■ **EXCERPTED TEXT**:
>>>

Question

Two identical small insulating balls are suspended by separate $$0.25-\mathrm{m}$$ threads that are attached to a common point on the ceiling. Each ball has a mass of $$8.0 \times 10^{-4} \mathrm{kg} .$$ Initially the balls are uncharged and hang straight down. They are then given identical positive charges and, as a result, spread apart with an angle of $$36^{\circ}$$ between the threads. Determine (a) the charge on each ball and (b) the tension in the threads.

Answer

## Question1:

**step1 Determine the Angle of Each Thread with the Vertical**

The problem states that the angle between the two threads is $$36^\circ$$. Since the two balls are identical and have identical charges, the setup is symmetrical. This means each thread makes an equal angle with the vertical line passing through the common attachment point on the ceiling. Therefore, we divide the total angle by 2 to find the angle of one thread with the vertical.

$$ \theta = \frac{\text{Total Angle}}{2} $$

Given the total angle between the threads is $$36^\circ$$, the angle for each thread with the vertical is:

$$ \theta = \frac{36^\circ}{2} = 18^\circ $$

**step2 Analyze the Forces Acting on One Ball**

For one of the balls, three forces are acting on it:

1. **Gravitational Force ($$F_g$$):** This is the weight of the ball, acting vertically downwards. We can calculate it using its mass ($$m$$) and the acceleration due to gravity ($$g$$).

$$ F_g = m \times g $$

Given mass $$m = 8.0 \times 10^{-4} \text{ kg}$$ and $$g = 9.8 \text{ m/s}^2$$:

$$ F_g = 8.0 \times 10^{-4} \text{ kg} \times 9.8 \text{ m/s}^2 = 7.84 \times 10^{-3} \text{ N} $$

2. **Tension Force (T):** This force acts along the thread, pulling the ball upwards and towards the ceiling. It makes an angle $$\theta$$ with the vertical, which we found to be $$18^\circ$$.

3. **Electrostatic Force ($$F_e$$):** Since both balls have identical positive charges, they repel each other. This force acts horizontally away from the other ball.

Since the ball is in equilibrium (it's suspended and not moving), the net force acting on it in both the horizontal and vertical directions must be zero.

**step3 Resolve Forces and Apply Equilibrium Conditions**

To apply the equilibrium conditions, we resolve the tension force ($$T$$) into its vertical and horizontal components. The gravitational force ($$F_g$$) is purely vertical, and the electrostatic force ($$F_e$$) is purely horizontal.

The vertical component of tension is $$T \cos \theta$$. It acts upwards, balancing the downward gravitational force.

$$ T \cos \theta = F_g $$

The horizontal component of tension is $$T \sin \theta$$. It acts horizontally towards the center, balancing the electrostatic force that pushes the ball away from the center.

<<<

■ **INFORMATION SUPPLIED**:
>>>

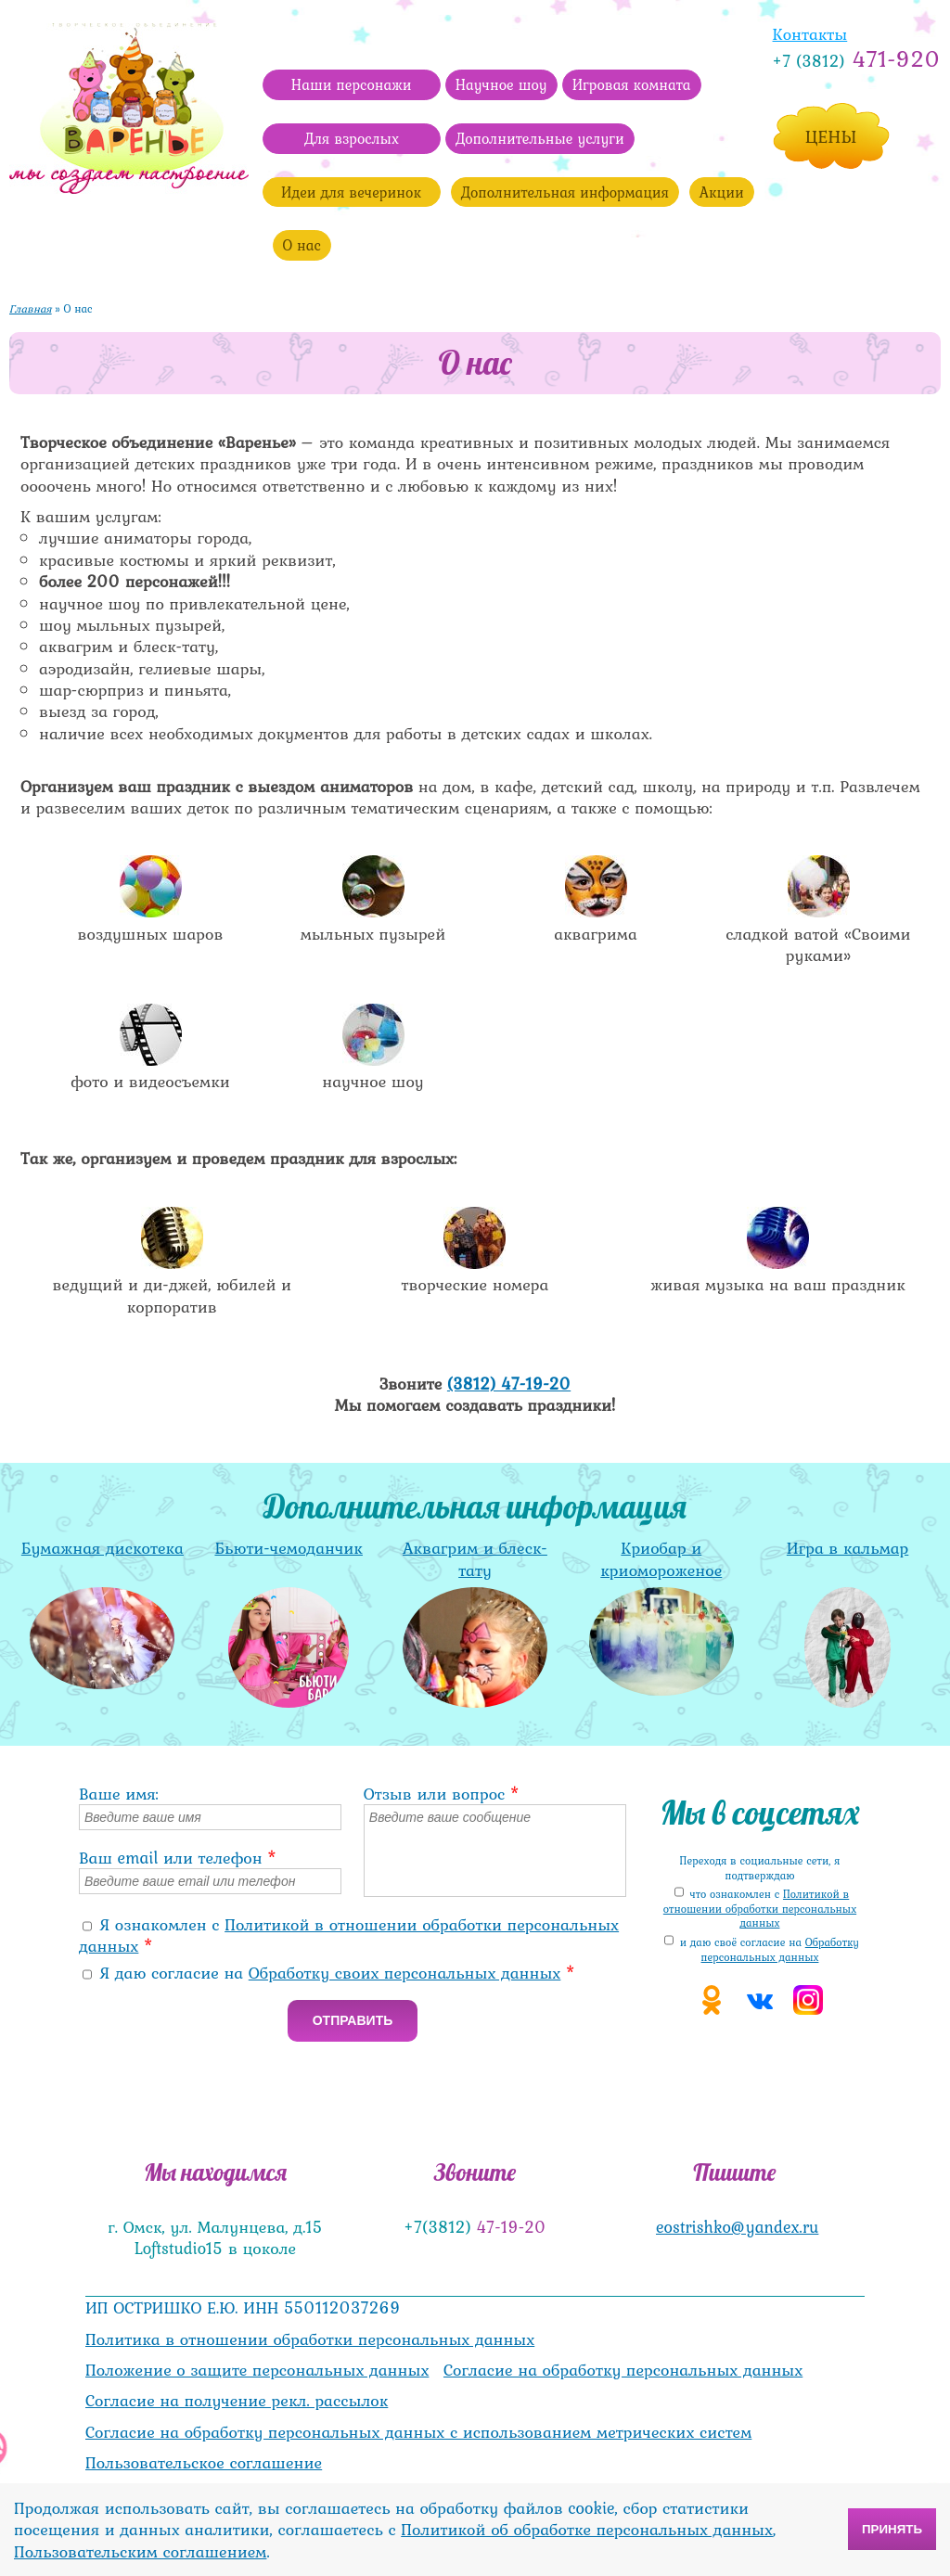 This screenshot has height=2576, width=950. Describe the element at coordinates (622, 2369) in the screenshot. I see `Согласие на обработку персональных данных` at that location.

<<<

■ **EXERCISE BRIEF**: For the solution about the two suspended charged balls, decide whether each statement agrees with it, giving yes or no and quoting the words that settle it: 1. The electrostatic force on each ball acts vertically. 2. The vertical component of the tension balances the gravitational force. 3. Before they are charged, the balls hang straight down.

■ **RESULT FOR THIS TASK**:
1. No: "This force acts horizontally away from the other ball."
2. Yes: "It acts upwards, balancing the downward gravitational force."
3. Yes: "Initially the balls are uncharged and hang straight down."